2) There should be direct links on the deleted page to the discussion
(and previous discussion if it was put up for AfD before), so people can more easily understand why an article was deleted. Today, if a newbie to Wikipedia comes to a deleted article, they are basically told that the article went through a process and was deleted. I imagine it would be very shocking for someone to return after a two week vacation and discover that one of their beloved articles has been put to the AfD without them even being notified.
Yes.
3) Email auto-notification of articles on someone's watchlist of being
proposed for AfD. Many people do not visit Wikipedia for a week, but still care very deeply about articles on their watchlist and may have put a lot of work into the article at hand and would like to have a say in the debate about whether an article should be deleted. These users should at least be notified by email when an article is put up for AfD review.
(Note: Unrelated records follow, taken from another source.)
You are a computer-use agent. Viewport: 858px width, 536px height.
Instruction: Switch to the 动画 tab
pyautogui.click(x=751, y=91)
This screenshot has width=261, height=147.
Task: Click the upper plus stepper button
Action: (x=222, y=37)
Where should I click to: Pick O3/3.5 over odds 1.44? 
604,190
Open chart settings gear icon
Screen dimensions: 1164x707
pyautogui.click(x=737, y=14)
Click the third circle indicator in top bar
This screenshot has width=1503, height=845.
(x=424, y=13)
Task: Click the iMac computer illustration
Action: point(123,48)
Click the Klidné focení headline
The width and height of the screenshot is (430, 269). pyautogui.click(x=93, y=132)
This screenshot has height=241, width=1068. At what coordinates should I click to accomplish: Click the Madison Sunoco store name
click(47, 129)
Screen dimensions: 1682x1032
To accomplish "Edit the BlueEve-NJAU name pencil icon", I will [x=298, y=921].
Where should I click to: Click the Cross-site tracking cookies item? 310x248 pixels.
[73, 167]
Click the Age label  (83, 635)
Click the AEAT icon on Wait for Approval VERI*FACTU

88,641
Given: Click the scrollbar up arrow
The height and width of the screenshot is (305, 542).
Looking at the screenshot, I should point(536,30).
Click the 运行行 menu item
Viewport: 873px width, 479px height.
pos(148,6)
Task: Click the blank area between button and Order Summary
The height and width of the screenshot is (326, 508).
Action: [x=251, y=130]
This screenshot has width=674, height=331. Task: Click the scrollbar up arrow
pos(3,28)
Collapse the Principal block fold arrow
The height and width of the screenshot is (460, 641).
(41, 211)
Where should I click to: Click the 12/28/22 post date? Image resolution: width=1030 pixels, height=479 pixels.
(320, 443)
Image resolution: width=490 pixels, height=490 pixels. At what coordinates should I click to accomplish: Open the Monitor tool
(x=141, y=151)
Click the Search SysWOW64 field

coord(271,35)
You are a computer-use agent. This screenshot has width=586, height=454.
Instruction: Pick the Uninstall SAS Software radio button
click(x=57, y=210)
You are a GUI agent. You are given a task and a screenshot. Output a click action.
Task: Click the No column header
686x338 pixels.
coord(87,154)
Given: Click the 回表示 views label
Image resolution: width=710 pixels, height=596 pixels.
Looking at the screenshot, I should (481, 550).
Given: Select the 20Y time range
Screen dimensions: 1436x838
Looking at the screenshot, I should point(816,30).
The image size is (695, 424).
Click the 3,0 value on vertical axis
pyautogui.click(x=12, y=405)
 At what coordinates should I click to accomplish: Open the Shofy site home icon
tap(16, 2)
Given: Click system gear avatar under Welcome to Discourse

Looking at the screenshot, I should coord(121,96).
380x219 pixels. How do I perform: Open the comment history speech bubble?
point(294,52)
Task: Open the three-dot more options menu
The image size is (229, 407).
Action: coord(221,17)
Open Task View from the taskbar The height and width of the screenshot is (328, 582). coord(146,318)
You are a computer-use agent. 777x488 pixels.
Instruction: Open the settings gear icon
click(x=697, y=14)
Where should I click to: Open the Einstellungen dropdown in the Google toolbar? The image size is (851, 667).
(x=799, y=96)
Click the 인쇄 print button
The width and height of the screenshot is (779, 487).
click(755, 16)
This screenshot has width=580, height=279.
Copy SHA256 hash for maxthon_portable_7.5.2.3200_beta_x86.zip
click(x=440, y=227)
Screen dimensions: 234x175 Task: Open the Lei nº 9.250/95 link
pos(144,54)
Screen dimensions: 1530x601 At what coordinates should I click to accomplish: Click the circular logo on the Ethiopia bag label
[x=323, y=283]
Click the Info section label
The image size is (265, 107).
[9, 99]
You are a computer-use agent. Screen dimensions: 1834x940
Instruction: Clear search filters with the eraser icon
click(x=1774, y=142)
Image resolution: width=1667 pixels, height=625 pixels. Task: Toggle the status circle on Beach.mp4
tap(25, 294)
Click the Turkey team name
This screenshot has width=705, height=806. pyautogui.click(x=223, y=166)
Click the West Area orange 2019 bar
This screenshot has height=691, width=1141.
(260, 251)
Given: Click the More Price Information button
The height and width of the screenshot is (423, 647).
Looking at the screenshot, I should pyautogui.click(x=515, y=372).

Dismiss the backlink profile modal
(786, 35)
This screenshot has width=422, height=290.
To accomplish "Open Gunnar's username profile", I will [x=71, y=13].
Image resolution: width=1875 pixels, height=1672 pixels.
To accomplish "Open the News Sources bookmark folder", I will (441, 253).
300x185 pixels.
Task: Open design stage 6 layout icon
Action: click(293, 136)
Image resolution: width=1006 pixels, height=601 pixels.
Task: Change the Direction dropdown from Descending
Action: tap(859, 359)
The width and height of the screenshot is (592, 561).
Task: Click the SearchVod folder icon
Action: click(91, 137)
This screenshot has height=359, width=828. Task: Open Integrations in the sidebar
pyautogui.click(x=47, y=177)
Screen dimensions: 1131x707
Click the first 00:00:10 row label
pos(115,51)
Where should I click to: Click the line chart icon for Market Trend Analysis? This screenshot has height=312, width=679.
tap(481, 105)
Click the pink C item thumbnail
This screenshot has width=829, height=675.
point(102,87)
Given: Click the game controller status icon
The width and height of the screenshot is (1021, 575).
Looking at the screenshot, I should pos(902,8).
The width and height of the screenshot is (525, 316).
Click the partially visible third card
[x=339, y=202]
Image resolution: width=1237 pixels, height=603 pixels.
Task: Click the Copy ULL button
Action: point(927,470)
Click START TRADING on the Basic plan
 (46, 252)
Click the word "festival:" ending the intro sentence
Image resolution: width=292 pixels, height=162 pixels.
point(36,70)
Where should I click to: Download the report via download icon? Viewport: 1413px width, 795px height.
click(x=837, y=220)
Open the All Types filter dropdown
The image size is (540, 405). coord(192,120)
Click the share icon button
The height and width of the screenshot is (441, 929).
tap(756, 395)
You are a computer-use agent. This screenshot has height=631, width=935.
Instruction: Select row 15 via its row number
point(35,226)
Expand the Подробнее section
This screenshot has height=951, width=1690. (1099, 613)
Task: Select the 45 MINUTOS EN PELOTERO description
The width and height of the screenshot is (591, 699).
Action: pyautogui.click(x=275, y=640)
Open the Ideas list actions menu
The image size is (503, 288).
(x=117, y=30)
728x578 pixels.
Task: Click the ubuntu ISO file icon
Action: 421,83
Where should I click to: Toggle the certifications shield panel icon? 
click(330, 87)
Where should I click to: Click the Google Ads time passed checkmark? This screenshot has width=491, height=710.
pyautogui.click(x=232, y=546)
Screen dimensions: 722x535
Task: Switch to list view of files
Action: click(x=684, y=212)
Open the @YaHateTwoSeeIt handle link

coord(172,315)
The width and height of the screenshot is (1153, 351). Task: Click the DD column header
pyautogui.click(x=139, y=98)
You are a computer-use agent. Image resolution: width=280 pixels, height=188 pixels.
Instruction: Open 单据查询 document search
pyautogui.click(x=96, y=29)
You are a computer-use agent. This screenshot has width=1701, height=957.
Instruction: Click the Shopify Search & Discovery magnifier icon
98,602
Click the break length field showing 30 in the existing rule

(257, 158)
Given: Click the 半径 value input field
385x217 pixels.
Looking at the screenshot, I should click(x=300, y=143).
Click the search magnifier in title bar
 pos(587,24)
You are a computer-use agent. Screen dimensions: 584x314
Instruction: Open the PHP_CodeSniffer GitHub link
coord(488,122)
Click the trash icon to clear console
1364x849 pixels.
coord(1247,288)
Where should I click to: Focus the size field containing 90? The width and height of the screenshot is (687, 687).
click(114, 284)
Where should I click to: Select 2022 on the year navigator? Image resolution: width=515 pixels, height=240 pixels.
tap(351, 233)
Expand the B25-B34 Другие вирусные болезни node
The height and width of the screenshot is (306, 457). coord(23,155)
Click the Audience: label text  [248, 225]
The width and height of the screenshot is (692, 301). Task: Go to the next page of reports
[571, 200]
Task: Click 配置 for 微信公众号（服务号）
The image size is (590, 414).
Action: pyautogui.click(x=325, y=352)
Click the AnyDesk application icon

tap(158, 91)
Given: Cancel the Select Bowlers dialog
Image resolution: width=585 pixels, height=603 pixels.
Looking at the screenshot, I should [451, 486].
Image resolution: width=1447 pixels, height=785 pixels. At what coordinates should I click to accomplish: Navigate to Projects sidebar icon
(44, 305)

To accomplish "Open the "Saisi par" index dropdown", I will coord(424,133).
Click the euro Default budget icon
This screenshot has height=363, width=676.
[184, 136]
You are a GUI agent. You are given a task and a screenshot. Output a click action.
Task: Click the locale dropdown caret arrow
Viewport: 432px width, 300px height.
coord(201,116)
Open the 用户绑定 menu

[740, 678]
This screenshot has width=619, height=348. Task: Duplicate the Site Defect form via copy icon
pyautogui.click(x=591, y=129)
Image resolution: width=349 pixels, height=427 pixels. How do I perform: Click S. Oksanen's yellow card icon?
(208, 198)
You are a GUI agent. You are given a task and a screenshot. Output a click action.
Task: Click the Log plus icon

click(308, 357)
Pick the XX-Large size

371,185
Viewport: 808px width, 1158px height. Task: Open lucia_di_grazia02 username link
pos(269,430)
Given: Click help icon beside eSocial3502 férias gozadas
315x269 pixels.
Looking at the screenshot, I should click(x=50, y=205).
That is not an unreasonable option.
I think with these three reforms in place, Wikipedia will become a
much better place. I know a few people who don't edit Wikipedia in English anymore, because they are afraid that their work will just be removed by a delete-happy admin, even if a vote has more Keep votes than Remove (which I have seen in the past).
Yes. Note that reform #1 is equivalent to greatly increasing the percentage of admins, which I believe would be beneficial.
On 6/22/07, Chuck Smith chuckssmith@gmail.com wrote:
- [Logged in] users should be able to view the deleted article, if it
was not deleted due to copyright or legal issues. I believe there are many articles that are being deleted that are still very educational to the public, and I don't think it is in the educational best interest of our public to ban someone's right to view a deleted article.
The software would then need to be able to distinguish between all the various reasons that pages get deleted; this would end up being very project specific, since each project has standards for deletion that are different, even if only slightly.
Most projects have methods for the recovery of deleted content in uncontroversial cases, and I think it is preferable to have sysops decide what is or is not controversial rather than having the software decide.
- There should be direct links on the deleted page to the discussion
(and previous discussion if it was put up for AfD before), so people can more easily understand why an article was deleted. Today, if a newbie to Wikipedia comes to a deleted article, they are basically told that the article went through a process and was deleted. I imagine it would be very shocking for someone to return after a two week vacation and discover that one of their beloved articles has been put to the AfD without them even being notified.
This is a matter of customising the interface. Enwiki does this, for example:
http://en.wikipedia.org/wiki/MediaWiki:Noarticletext
- Email auto-notification of articles on someone's watchlist of being
proposed for AfD. Many people do not visit Wikipedia for a week, but still care very deeply about articles on their watchlist and may have put a lot of work into the article at hand and would like to have a say in the debate about whether an article should be deleted. These users should at least be notified by email when an article is put up for AfD review.
I believe that email notification was disabled on the larger projects for performance reasons; I would expect that there would be comparable performance issues for notification for only certain events. There would be far less emails going out, but instead it would be necessary to parse every edit for something matching an AfD template or similar.
Again, there is a social rather than a technical solution that achieves the same end: encouraging people to email major contributors to articles they nominate for deletion using [[Special:Emailuser]].